MA: Como mamá me olvido, pero en los libros va a decir retraso mental agudo. Aunque nosotros decimos que es un desafío neurológico, porque antes, sin el avance de la ciencia y la tecnología, se creía que los chicos con Angelman no entendían nada, pero ellos tienen un nivel de compresión muy alto que va desde el 80% al 100%.

Además, se asociaba al Síndrome con una conducta desafiante, pero esto se daba por la mala compresión hacia quienes lo padecen. En este sentido, imagínate que tenés la necesidad de comer y no podés decirlo, por el contrario, te llevan a pasear 300 vueltas en el auto, por lo que de alguna manera quien lo padece va a hacerlo saber, o va a lastimar, o va a agarrar a alguien muy fuerte. En definitiva, el chico quiere hacer otra cosa y no sabe cómo hacerse entender, porque no quiera hacer eso.


JUNTO A LOS JÓVENES


EM: ¿Qué herramientas proveen a los padres y cuáles son las actividades que ofrecen para ellos desde la Casa Angelman?

MA: Tenemos una escuela que funciona desde las 9:00 hasta las 15:30 aproximadamente. En la misma, tratamos de abordar, y dentro del cronograma escolar, todos los niveles del ser, porque creemos que el ser tiene cinco partes: físico, emocional, cognitivo, espiritual, ético-solidario, y ecológico.

Al respecto, a la mañana se realiza la bienvenida, donde contamos lo que sentimos. Enseñamos a expresar emociones como un modelo de comunicación. A partir de eso, realizamos el trabajo físico, que básicamente es lo que les ayuda a enfocarse, a trabajar la tensión y la organización de sus cuerpos.

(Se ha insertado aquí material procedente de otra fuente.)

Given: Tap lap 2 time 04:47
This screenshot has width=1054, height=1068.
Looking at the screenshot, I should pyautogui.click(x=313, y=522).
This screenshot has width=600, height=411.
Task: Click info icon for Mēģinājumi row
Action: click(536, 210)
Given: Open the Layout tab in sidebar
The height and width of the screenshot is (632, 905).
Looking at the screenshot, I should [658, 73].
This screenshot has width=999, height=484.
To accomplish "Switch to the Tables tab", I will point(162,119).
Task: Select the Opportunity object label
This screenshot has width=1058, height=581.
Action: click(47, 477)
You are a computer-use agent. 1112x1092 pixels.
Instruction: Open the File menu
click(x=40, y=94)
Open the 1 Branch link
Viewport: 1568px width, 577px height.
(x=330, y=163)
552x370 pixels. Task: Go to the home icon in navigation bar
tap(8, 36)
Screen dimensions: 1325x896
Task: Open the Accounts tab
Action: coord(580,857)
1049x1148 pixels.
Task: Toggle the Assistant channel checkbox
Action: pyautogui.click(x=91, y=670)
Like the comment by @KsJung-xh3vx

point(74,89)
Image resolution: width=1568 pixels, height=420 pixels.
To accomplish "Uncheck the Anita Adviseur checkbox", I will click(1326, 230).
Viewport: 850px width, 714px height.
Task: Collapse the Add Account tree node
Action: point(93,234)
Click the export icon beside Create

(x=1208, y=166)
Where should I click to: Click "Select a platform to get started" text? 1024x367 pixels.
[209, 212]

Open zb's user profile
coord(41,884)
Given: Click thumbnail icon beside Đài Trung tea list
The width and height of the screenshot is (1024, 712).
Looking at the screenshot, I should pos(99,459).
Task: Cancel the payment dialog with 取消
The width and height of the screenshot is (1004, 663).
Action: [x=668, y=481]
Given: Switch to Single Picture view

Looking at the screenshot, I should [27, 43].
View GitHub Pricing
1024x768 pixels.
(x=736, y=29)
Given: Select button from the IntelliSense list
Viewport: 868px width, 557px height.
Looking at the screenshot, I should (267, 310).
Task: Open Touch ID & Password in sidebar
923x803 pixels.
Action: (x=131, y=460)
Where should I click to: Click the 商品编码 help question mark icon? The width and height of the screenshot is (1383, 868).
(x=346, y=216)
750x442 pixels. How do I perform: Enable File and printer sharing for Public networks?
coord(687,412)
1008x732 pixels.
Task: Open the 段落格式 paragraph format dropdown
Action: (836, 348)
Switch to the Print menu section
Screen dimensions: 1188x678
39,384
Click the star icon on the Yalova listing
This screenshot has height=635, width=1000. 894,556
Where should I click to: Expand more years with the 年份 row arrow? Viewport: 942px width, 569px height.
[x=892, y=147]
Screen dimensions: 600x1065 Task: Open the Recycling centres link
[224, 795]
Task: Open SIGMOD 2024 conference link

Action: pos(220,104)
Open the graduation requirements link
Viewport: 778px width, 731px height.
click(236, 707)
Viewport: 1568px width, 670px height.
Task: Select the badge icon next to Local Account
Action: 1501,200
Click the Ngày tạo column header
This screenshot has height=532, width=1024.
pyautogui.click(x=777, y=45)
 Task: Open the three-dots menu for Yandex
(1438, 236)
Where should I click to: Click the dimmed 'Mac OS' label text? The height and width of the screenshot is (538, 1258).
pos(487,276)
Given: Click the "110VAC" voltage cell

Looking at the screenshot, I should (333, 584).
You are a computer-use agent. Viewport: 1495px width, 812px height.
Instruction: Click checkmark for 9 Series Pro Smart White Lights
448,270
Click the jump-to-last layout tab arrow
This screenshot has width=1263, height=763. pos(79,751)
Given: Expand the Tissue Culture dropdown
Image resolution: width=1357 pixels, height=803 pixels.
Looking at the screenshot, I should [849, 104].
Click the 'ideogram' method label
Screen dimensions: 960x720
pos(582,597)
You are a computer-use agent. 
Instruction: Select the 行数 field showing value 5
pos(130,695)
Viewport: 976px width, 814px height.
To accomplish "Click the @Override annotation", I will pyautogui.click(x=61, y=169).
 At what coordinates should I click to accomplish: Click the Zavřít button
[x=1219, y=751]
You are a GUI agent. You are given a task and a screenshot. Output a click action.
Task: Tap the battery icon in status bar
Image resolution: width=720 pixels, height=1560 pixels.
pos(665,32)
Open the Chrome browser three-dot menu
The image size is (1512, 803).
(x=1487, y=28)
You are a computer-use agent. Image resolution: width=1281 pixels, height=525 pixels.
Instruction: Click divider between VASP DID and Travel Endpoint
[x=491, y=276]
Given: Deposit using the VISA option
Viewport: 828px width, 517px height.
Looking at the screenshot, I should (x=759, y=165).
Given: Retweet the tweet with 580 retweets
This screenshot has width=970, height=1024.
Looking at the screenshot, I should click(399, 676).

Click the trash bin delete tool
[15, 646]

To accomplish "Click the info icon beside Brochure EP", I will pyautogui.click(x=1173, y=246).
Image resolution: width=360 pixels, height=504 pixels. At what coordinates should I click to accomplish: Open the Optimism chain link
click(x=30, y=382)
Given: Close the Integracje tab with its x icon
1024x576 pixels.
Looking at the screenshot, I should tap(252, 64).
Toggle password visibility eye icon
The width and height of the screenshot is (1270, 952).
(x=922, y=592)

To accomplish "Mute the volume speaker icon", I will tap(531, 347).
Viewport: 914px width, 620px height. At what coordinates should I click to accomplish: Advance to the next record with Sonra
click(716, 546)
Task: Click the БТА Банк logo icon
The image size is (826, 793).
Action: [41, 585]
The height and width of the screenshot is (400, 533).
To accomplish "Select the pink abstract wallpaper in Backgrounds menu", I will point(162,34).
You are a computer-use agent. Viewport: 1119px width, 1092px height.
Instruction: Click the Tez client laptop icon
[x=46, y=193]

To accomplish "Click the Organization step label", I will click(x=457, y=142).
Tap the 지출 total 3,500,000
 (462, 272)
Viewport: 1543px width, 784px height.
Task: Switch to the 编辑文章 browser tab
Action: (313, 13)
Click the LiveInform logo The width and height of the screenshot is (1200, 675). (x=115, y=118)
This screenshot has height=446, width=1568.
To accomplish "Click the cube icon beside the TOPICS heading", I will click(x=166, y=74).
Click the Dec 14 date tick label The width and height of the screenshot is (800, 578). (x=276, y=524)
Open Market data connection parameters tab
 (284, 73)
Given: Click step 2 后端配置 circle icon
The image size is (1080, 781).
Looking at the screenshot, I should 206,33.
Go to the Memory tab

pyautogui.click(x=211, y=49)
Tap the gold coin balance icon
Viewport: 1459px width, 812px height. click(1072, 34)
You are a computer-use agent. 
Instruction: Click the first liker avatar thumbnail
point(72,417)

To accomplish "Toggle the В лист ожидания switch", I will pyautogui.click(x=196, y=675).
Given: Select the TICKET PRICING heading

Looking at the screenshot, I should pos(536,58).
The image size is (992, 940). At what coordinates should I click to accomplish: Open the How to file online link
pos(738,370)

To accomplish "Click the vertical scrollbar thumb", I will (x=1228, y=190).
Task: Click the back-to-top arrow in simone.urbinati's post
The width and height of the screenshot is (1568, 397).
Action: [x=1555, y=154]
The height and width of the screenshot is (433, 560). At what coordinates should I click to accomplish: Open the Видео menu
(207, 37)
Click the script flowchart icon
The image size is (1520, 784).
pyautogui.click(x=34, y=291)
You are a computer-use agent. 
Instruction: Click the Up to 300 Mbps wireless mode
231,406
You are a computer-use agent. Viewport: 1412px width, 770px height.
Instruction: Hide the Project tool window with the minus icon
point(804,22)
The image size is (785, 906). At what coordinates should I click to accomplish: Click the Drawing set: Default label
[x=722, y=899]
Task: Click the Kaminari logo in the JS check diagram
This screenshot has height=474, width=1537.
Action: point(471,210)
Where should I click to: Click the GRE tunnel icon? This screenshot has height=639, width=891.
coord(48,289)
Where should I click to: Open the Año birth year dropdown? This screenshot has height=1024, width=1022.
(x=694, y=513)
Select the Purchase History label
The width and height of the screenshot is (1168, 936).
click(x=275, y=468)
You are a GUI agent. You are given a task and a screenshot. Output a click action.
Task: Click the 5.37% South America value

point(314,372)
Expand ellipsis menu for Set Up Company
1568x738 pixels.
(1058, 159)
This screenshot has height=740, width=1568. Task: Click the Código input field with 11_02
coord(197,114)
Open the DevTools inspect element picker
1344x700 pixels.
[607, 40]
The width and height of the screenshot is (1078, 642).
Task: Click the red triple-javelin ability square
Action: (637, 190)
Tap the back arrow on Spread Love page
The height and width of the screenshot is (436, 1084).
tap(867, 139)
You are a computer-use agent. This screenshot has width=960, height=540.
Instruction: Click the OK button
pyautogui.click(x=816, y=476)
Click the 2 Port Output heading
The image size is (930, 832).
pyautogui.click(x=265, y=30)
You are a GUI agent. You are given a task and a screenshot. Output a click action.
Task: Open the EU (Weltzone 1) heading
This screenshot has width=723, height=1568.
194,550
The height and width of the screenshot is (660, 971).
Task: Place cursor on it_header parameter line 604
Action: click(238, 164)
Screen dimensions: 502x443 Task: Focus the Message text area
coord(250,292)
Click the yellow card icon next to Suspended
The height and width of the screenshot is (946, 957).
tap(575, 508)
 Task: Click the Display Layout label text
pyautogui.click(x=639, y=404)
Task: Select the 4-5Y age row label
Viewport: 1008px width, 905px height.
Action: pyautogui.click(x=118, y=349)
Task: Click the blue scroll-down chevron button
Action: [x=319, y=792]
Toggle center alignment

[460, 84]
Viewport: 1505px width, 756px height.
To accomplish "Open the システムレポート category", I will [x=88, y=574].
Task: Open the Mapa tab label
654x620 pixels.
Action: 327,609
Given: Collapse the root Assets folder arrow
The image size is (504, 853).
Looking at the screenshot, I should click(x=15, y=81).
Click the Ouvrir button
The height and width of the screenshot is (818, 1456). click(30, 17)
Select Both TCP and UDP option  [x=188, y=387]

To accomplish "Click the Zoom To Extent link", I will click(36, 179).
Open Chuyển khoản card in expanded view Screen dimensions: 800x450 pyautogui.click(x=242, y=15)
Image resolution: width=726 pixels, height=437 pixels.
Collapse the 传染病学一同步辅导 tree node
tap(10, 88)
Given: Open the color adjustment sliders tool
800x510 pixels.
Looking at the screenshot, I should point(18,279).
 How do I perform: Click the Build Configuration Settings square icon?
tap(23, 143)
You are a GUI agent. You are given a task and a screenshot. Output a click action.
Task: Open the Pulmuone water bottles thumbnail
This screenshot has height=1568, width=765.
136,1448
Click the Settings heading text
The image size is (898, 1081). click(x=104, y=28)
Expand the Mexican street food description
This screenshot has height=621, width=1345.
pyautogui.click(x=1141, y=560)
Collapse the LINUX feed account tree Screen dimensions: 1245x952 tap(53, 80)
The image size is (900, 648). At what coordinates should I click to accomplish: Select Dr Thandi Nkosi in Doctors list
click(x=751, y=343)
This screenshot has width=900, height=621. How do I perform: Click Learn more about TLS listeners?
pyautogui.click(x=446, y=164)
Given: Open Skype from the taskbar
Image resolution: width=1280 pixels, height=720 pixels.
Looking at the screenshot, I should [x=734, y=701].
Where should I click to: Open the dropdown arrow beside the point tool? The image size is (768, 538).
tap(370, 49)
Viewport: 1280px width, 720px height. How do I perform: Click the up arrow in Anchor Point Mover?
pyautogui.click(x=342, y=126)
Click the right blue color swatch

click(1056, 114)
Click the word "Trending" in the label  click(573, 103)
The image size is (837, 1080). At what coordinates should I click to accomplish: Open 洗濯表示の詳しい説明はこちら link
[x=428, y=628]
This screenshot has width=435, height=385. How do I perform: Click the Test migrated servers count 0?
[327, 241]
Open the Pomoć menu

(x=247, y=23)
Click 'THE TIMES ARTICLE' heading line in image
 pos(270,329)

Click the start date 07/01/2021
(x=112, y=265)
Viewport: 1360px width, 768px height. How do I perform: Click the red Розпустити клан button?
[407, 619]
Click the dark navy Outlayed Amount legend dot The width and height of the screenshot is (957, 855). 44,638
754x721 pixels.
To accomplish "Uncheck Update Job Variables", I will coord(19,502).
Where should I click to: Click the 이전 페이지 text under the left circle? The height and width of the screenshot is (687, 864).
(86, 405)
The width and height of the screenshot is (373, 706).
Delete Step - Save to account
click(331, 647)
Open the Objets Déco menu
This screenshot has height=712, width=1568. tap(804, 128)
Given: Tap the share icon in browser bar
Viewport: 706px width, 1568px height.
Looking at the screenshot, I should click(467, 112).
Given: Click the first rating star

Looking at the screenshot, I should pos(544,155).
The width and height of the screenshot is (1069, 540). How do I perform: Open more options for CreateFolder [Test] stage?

Fundamentalmente, ellos están más allá de su cuerpo, de esa manera los traemos y finalmente logramos que su atención esté presente.

EM: Finalmente: ¿Reciben algún tipo de apoyo desde el gobierno?

MA: Nada (Risas). Es una vergüenza, pero nada.

Casa Angelman es una ONG que da respuesta a los desafíos que enfrentan
familias con hijos con Síndrome de Angelman y de diagnóstico similar
a través de una mirada holística y espíritu de servicio.